Research on women's work has attempted to analyse how the interplay of market and patriarchy leads women and men to perform different economic roles in society. This segregation on the basis of gender or the sex-typing of work plays an important role both from the demand and supply sides in determining the work profiles of women and girl children. The present study attempts to see how a particular labour market, i.e. domestic service, a traditionally male domain, became segregated both by gender and age in post partition West Bengal (WB) and mainly in its capital city Calcutta. We have argued that the downward trend in industrial job opportunities in post independence WB accompanied by large scale immigration of women, men and children from the bordering East Pakistan, now Bangladesh, led to an unprecedented increase in labour force under conditions of stagnant investment. This in turn led to a decline in the wage rate. In such a situation poor refugee women in their frantic search for means of survival gradually drove out the males of the host population engaged in domestic service in urban WB by offering to work in return for a very low and often for no wage at all. Again, poor males from the neighboring states of Bihar, Orissa and UP constituted historically a substantial section of the Calcutta labour market and many of them were employed as domestics in a state known for its prevalence of domestic service in colonial India.

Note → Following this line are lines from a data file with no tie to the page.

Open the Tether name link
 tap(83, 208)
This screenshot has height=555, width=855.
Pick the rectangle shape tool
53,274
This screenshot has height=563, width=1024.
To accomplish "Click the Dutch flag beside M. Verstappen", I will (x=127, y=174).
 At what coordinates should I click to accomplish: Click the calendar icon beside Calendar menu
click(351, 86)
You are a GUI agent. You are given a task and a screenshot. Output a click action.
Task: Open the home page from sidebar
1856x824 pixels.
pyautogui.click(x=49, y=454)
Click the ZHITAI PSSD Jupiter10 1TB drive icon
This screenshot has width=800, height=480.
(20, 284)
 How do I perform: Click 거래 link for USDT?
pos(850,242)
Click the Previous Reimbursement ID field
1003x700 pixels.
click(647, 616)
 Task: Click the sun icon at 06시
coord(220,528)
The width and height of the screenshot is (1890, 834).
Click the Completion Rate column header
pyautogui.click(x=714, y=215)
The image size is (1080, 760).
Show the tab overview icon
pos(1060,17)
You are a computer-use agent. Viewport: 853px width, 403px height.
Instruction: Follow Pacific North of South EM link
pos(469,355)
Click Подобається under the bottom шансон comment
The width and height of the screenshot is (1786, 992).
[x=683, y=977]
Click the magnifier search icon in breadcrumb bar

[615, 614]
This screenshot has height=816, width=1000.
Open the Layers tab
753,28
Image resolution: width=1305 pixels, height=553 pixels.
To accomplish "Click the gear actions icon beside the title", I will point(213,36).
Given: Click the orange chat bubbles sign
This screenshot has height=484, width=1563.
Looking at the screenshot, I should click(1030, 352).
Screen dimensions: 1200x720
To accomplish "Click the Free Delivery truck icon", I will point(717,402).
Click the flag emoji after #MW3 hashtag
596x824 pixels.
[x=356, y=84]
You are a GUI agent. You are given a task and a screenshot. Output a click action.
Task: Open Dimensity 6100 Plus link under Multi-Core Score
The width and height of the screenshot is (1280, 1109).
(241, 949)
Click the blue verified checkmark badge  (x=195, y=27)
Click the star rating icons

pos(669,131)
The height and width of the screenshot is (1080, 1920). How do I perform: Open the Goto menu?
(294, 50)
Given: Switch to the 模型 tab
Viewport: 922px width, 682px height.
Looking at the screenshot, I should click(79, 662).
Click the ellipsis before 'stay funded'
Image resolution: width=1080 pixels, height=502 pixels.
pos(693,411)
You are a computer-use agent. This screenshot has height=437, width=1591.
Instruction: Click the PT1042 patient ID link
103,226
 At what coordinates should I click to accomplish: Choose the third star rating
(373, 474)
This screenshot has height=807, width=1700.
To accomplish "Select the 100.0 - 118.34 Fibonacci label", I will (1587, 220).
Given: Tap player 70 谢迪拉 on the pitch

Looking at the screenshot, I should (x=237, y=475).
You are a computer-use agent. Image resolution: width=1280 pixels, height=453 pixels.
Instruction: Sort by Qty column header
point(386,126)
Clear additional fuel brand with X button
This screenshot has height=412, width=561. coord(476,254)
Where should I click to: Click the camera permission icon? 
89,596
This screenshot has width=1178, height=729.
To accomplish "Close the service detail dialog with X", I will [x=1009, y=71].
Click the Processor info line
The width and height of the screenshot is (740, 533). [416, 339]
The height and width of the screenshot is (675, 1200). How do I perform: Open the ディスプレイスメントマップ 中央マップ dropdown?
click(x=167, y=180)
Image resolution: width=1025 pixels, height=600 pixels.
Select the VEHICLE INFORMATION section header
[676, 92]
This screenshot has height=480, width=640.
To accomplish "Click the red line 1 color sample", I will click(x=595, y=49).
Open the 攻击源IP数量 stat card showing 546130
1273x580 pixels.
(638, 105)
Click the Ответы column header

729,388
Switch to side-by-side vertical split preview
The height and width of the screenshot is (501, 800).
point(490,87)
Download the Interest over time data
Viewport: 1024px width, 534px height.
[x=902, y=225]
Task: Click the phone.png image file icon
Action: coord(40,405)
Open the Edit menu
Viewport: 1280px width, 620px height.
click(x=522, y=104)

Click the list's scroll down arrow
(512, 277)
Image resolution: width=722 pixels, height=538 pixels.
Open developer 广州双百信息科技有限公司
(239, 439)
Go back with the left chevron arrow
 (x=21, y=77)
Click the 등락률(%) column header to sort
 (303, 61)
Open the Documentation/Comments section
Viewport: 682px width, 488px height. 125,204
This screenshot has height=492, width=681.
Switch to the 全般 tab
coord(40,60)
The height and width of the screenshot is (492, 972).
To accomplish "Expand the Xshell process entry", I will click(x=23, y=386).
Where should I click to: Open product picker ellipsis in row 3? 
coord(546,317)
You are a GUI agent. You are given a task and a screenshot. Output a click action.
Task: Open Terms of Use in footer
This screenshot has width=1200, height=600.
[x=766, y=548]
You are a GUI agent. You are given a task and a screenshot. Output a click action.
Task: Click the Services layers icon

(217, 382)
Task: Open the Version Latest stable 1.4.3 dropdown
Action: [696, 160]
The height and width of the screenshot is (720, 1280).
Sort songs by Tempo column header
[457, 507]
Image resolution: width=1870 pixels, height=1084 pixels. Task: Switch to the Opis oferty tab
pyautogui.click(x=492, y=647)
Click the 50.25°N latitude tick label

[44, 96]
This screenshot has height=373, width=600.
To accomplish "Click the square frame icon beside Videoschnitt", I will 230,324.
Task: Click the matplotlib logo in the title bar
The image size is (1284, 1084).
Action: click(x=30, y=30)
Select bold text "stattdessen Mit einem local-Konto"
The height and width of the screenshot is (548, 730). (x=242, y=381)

The replacement of male domestics by females was further facilitated by the gradual decline in inter-state migration due to lack of employment opportunities in independent WB. The second stage in the changing profile of domestic service in urban WB was arguably set by the migrating girl children from the rural areas of the state to Calcutta city in search for employment between 1971 and 1981.

Suggested Citation

  • Deepita Chakravarty & Ishita Chakravarty, 2010. "'Bed and Board' in Lieu of salary : Women and Girl Children Domestics in Post Partition Calcutta (1951-1981)," Labor Economics Working Papers 22774, East Asian Bureau of Economic Research.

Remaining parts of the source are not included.